Please note that nutrition information is an estimate and can vary based on the specific ingredients used.

Frequently Asked Questions

What’s the difference between Spanish and Mexican chorizo?

Spanish chorizo is a cured, hard sausage seasoned with smoked paprika, ready to eat from the package. Mexican chorizo is a fresh, raw ground pork sausage, usually seasoned with vinegar and chili peppers, and must be cooked thoroughly before eating.

What should I serve with shrimp and chorizo?

This dish is incredibly versatile. Serve it with crusty bread for dipping, over a bed of fluffy rice or creamy polenta, or alongside a simple arugula salad with a lemon vinaigrette to balance the richness.

Can I use frozen shrimp for this recipe?

Absolutely.
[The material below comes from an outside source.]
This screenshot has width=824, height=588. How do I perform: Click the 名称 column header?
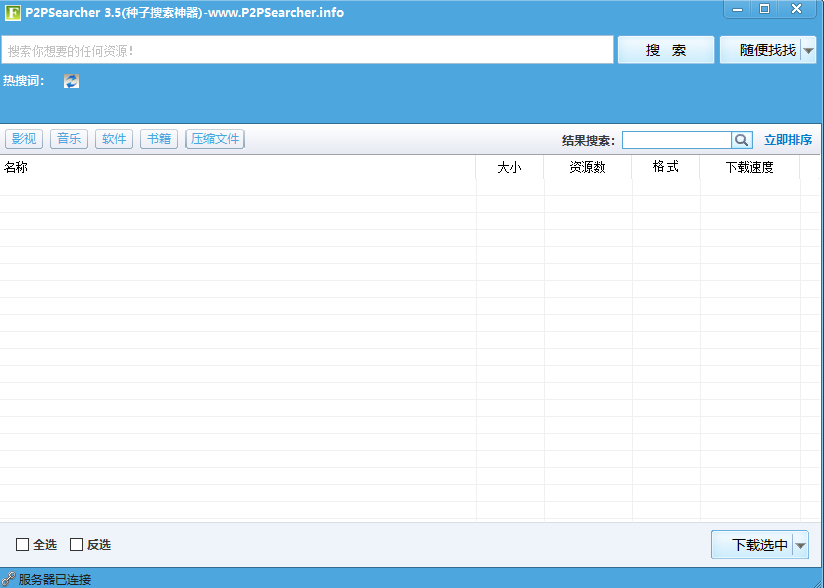tap(18, 167)
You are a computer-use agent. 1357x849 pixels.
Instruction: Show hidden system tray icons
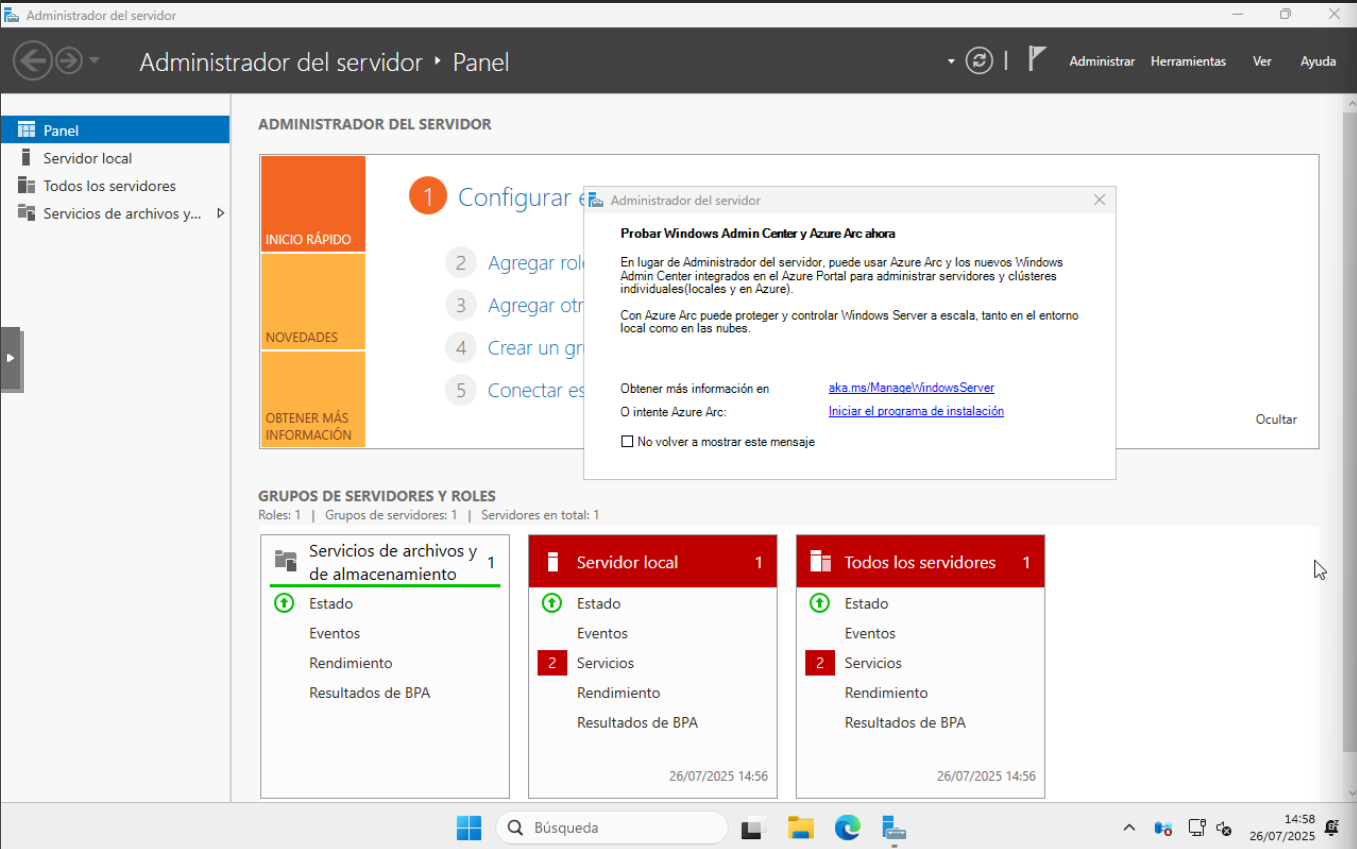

Just make sure to thaw them completely first. The best way is to place them in a colander under cool running water for a few minutes. Most importantly, pat them completely dry with paper towels before seasoning to ensure a great sear.

My sauce seems too oily, what did I do wrong?

This can happen if your brand of chorizo is particularly fatty. After rendering the chorizo, you can pour off some of the excess oil, leaving about 2 tablespoons in the pan before you cook the shrimp. This gives you all the flavor without the excess grease.